Visualize Multiple ROCs


In [ ]:
rxRocCurve("default",
           c("pred_logit_default", "pred_tree_default"),
           data = default_tree_scored)

Lab - Estimate Other Models Using the Functions Above

Ensemble Tree Algorithms

Two of the most predictive algorithms in the RevoScaleR package are the rxBTrees and rxDForest algorithms, for gradient boosted decision trees and random forests, respectively.

Use the above functions and estimate a model for each of those algorithms, and add them to the default_tree_scored dataset to visualize ROC and AUC metrics.


In [ ]:
## Starter code

default_model_forest <- estimate_model(mort_split$train,
                                       model = ?,
                                       nTree = 100,
                                       importance = ,
                                       ### any other args?,
                                       reportProgress = 0)

RAW RECORDS
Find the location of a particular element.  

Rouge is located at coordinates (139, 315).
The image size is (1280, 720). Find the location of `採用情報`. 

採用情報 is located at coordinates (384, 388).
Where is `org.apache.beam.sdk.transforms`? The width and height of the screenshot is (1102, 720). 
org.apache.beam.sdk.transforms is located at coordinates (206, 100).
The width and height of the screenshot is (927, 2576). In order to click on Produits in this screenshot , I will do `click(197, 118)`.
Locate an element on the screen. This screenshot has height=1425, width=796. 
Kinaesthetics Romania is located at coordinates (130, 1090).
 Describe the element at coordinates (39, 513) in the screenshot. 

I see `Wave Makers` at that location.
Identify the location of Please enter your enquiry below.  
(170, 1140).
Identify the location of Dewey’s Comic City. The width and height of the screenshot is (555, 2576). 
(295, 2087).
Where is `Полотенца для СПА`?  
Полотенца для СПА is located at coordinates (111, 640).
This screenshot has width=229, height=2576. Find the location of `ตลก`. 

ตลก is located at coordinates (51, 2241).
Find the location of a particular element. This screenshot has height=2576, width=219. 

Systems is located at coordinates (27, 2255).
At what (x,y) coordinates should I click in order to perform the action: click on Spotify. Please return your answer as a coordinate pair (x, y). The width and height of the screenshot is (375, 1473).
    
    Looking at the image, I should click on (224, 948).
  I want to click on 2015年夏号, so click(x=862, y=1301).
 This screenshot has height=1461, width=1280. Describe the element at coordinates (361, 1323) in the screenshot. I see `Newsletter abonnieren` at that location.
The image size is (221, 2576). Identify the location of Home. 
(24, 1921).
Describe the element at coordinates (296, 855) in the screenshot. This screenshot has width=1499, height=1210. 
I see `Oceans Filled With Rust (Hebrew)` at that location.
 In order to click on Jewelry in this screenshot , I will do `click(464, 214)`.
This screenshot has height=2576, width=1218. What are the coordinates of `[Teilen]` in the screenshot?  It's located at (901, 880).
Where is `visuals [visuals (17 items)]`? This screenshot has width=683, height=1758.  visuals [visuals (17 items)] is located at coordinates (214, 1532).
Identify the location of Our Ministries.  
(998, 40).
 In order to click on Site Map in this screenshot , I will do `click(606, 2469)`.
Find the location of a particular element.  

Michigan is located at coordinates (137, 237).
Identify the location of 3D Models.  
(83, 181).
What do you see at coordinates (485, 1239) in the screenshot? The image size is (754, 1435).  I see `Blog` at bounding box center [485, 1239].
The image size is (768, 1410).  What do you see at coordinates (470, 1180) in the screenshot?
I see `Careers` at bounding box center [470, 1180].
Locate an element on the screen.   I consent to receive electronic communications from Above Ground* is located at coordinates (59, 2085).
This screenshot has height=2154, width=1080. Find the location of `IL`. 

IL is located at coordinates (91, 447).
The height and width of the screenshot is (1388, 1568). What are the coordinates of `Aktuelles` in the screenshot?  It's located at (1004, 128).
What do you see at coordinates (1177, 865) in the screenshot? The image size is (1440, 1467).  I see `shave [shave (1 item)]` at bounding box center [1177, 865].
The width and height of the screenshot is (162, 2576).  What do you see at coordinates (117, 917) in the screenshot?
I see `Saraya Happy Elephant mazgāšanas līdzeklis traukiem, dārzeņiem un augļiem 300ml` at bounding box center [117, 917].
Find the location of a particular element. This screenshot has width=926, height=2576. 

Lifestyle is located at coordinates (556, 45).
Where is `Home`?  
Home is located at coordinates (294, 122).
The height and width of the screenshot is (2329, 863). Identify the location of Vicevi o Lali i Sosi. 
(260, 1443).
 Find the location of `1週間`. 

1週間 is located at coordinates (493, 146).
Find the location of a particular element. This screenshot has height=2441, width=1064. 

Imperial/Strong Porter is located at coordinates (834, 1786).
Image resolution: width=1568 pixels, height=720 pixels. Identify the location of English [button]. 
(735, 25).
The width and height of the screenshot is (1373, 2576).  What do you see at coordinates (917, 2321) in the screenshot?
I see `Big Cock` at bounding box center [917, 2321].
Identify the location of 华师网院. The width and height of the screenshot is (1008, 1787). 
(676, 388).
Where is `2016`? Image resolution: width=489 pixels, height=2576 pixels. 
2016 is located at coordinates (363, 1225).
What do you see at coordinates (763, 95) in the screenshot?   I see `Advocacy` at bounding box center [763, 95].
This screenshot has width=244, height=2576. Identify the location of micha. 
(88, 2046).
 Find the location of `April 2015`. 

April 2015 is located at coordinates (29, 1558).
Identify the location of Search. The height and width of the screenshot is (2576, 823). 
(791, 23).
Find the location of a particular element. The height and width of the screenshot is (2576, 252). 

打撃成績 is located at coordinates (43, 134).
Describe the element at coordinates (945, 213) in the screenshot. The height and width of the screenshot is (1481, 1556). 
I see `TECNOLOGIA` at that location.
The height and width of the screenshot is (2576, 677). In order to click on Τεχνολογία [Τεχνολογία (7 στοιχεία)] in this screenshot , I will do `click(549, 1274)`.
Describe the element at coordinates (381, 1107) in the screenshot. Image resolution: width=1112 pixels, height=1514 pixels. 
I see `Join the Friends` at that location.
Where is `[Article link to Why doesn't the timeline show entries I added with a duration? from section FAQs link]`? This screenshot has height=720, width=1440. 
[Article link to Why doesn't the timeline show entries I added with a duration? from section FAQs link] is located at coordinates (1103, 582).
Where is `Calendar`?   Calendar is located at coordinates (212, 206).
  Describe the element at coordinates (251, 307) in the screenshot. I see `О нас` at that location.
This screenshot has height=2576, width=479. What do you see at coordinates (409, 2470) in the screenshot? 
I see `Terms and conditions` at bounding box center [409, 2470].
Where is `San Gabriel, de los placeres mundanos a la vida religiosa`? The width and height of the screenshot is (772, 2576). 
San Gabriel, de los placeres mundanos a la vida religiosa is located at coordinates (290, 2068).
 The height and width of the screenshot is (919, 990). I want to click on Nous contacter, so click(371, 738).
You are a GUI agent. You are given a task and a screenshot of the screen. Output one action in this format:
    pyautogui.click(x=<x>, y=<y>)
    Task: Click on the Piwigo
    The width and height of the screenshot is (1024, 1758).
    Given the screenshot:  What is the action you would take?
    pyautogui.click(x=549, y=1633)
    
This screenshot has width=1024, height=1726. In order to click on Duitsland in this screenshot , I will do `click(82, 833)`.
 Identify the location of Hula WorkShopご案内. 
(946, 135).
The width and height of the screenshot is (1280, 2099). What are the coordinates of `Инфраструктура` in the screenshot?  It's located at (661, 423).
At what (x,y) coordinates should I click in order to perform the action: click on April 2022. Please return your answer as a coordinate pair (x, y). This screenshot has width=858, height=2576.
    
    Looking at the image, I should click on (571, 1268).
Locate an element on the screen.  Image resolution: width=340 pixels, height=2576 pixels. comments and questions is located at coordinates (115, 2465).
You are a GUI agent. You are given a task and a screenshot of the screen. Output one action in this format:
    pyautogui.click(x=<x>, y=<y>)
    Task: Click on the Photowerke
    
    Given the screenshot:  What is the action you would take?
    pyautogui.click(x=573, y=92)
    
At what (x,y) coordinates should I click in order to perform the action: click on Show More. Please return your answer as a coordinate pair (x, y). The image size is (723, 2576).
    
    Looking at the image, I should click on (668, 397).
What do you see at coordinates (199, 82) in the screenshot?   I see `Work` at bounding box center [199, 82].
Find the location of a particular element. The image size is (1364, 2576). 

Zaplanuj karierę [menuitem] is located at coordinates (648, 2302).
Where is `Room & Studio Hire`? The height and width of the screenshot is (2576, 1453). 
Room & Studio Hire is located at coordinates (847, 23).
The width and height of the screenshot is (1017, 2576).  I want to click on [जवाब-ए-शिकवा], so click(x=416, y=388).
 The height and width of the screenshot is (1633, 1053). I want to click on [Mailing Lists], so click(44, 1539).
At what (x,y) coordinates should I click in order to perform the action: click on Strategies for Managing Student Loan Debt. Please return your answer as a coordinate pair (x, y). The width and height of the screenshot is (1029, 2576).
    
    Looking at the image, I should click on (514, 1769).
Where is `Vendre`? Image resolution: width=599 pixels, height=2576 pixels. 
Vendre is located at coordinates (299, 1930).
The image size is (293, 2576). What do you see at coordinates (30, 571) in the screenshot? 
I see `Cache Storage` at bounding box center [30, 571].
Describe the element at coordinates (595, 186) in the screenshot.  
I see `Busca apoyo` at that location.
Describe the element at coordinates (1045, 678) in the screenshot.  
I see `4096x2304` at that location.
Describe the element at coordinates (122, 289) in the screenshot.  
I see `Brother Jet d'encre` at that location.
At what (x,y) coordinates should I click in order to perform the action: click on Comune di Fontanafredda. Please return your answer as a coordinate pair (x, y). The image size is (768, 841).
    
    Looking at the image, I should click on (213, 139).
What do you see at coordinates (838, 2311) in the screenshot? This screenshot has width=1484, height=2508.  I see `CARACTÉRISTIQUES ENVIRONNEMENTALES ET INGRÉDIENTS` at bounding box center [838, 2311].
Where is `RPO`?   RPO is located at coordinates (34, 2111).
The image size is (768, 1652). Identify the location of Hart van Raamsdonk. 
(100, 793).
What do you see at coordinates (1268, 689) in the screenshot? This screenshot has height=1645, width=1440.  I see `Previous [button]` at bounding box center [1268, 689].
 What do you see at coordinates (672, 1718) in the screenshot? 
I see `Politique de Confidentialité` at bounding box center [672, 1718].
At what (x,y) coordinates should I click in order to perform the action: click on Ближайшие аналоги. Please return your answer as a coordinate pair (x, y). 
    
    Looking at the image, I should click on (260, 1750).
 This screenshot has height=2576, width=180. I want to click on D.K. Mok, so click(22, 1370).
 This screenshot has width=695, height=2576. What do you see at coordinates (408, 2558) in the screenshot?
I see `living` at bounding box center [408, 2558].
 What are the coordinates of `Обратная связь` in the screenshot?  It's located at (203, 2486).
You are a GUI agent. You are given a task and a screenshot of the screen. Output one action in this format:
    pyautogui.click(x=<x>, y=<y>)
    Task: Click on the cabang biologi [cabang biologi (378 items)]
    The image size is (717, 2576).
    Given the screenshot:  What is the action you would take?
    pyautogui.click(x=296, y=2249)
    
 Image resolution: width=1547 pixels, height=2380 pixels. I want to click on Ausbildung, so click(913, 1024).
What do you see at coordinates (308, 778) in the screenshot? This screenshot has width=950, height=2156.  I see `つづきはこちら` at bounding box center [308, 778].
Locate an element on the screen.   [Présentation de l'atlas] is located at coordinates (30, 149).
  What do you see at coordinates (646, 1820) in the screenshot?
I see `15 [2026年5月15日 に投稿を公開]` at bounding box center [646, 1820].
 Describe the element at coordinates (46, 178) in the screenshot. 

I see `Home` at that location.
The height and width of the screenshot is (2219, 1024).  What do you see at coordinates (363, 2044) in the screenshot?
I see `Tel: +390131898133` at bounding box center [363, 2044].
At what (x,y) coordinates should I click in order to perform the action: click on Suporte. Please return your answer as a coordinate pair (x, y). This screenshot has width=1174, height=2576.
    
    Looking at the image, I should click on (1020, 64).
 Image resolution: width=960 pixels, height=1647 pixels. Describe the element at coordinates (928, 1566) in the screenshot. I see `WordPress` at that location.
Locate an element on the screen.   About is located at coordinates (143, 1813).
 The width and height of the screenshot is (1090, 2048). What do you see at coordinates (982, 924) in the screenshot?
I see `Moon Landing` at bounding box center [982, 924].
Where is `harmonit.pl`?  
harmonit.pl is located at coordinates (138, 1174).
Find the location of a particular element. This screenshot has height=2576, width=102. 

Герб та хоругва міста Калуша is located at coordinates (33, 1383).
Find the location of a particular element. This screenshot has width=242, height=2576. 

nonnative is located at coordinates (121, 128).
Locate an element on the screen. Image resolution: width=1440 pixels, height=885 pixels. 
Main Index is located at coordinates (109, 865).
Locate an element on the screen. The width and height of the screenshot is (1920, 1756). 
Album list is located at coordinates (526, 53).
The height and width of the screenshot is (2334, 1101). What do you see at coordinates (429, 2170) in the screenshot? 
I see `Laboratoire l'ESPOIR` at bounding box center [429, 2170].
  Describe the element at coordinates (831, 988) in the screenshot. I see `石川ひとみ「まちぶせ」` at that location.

EXERCISE BRIEF
Transcribe the part of the notebook excerpt on ROC curves and tree models from "Two of the most" to "random forests, respectively.". Rely only on the notebook excerpt, not on the entries.

SOLUTION BELOW
Two of the most predictive algorithms in the RevoScaleR package are the rxBTrees and rxDForest algorithms, for gradient boosted decision trees and random forests, respectively.